A short history of Brixham
The History of Brixham.
Today, Brixham is a thriving seaside town, always welcoming visitors and providing ice creams and entertainment. There are colourful displays outside almost every shop and offers for boat trips and excursions line the quayside. Two industries dominate this town’s economy – tourism and fishing. It is ideally located for both and Brixham could not be more successful in both. The attractions which have sprung up in the town reflect the history of Brixham. The Smugglers Experience, the Golden Hind boat moored in the harbour and the dozens of cafes and restaurants serving freshly caught Brixham fish from their menu shows just how well Brixham has skilfully managed to combine its two areas of expertise.

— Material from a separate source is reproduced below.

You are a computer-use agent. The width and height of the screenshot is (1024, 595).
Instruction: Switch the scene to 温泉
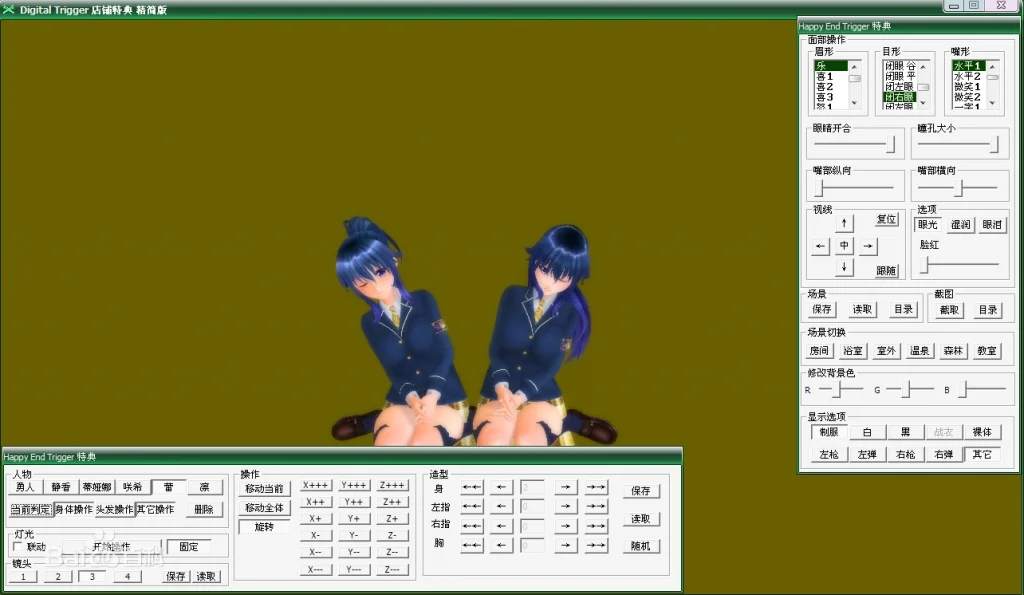pos(919,351)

But what of the history of this town? It didn’t become a thriving tourist hotspot overnight or by magic. Somehow, the layers of historical culture that swathe this town have metamorphosised into a charming place to visit and, indeed, live in. So how was it created?

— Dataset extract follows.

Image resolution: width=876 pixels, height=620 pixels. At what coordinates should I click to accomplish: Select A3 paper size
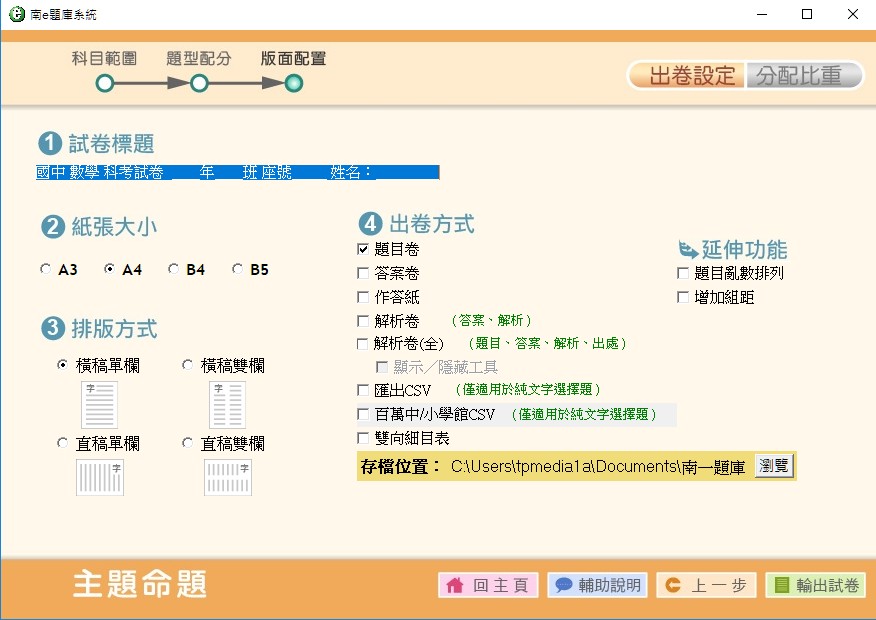point(45,270)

The very first reference to Brixham was in the Domesday book. It appeared as Briseham. And from the Middle Ages this town was vitally important in the fishing industry not just locally, but of the nation. It was the biggest fishing port in the South-West and at one point it was the biggest in England. Its boats seized this success and sailed all round Britain, helping establish fishing ports such Lowestoft, Hull and Grimsby – now famous fishing spots in their own right. It was actions such as this which helped Brixham gain the moniker “Mother of All Deep-Sea Fisheries.” By the end of the 19th century there was a fleet of over 300 trawlers in Brixham, all individually owned. Trawlers nowadays are diesel-operated, but there are a few of the old sailing trawlers which are being reconditioned and brought back to use. Not just within the fishing industry but also in the tourist one – offering excursions and trips to visitors.

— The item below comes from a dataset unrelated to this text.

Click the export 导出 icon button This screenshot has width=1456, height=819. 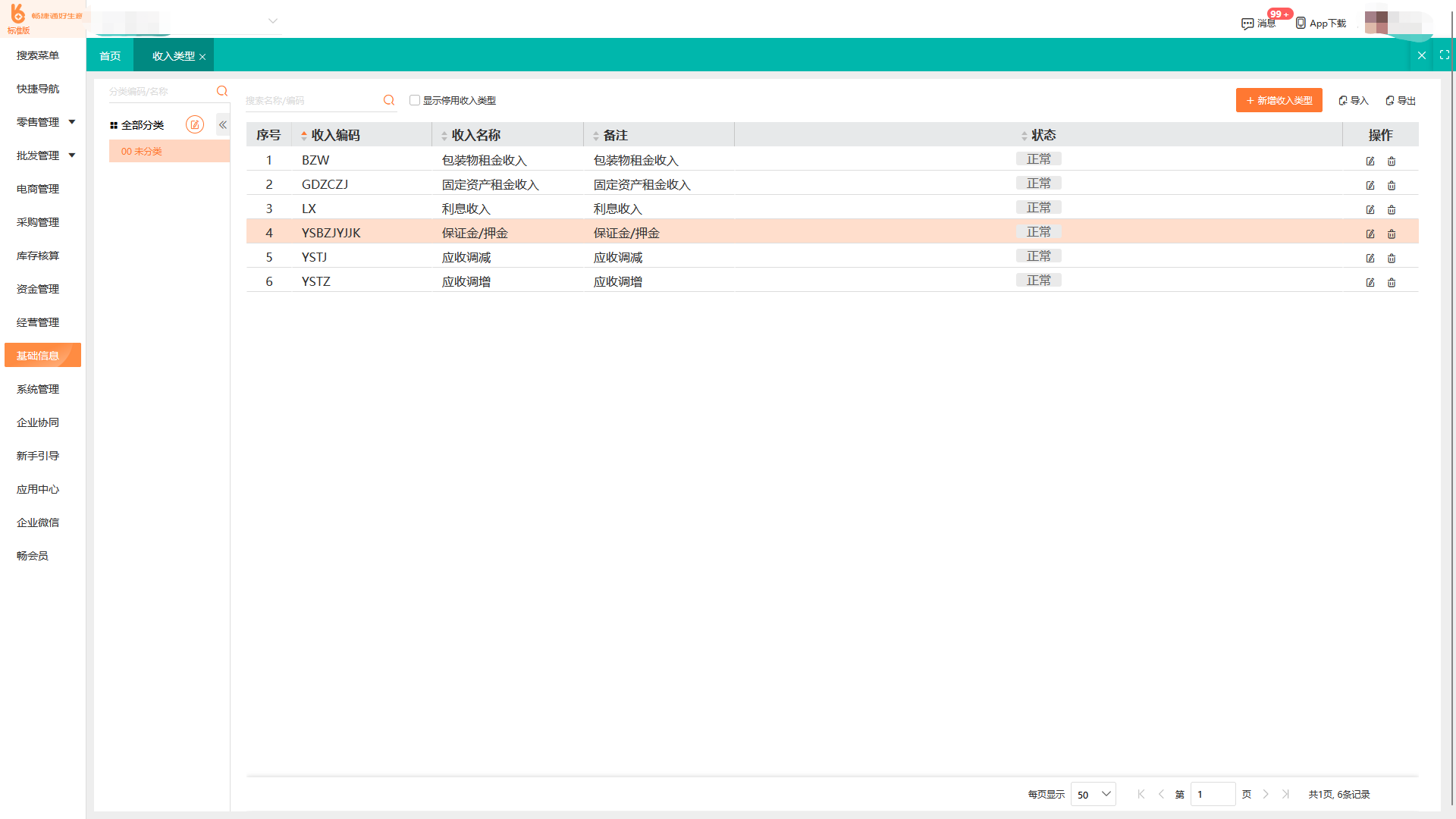point(1401,100)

The night of January 10th 1866 saw a maritime event which would affect Brixham forever. But not in a good way; this was a real catastrophe. A huge storm blew up at sea with no warning whilst almost all of Brixham’s fleet was out fishing. It was such a severe storm that most of the fisherman perished, there was nothing their families could do. It is said that the wives of the men gathered everything they had – clothes, furniture, bedding – and went down to the harbour to set it all alight in a huge bonfire, in the hope that it would guide their menfolk home. Sadly, it had no effect and there was a massive loss of life. In the aftermath of this terrible tragedy, the worst to ever hit Brixham, there was huge demand for measures to prevent it re-occurring and thus Brixham was given what eventually became the RNLI lifeboat for Torbay. In the years since this lifeboat and its successors have saved literally hundreds of lives.
Nearby Brixham in what is now the Berry Head nature reserve, there once stood twelve guns, loaded to protect British ships as they re-victualled in the harbour. This stretch of coast was important in the defence of the realm from the time of Henry VIII. These days it has some of the best preserved Napoleonic forts in the country and as such is an important historical site. In addition, Brixham has a wealth of fascinating personal history. The words to the famous hymn “Abide with me” were written by Rev Francis Lyte, vicar at All Saints Church as he lay dying and looking out over Torbay.
These independent sections of history form the basis of what Brixham represents today. Its place in the holiday brochures of the English Riviera is firmly established, as its reputation for ghostly legends and smugglers tales. This petite town simply revels in its colourful, chequered past and guarantees visitors that there will be something for everyone.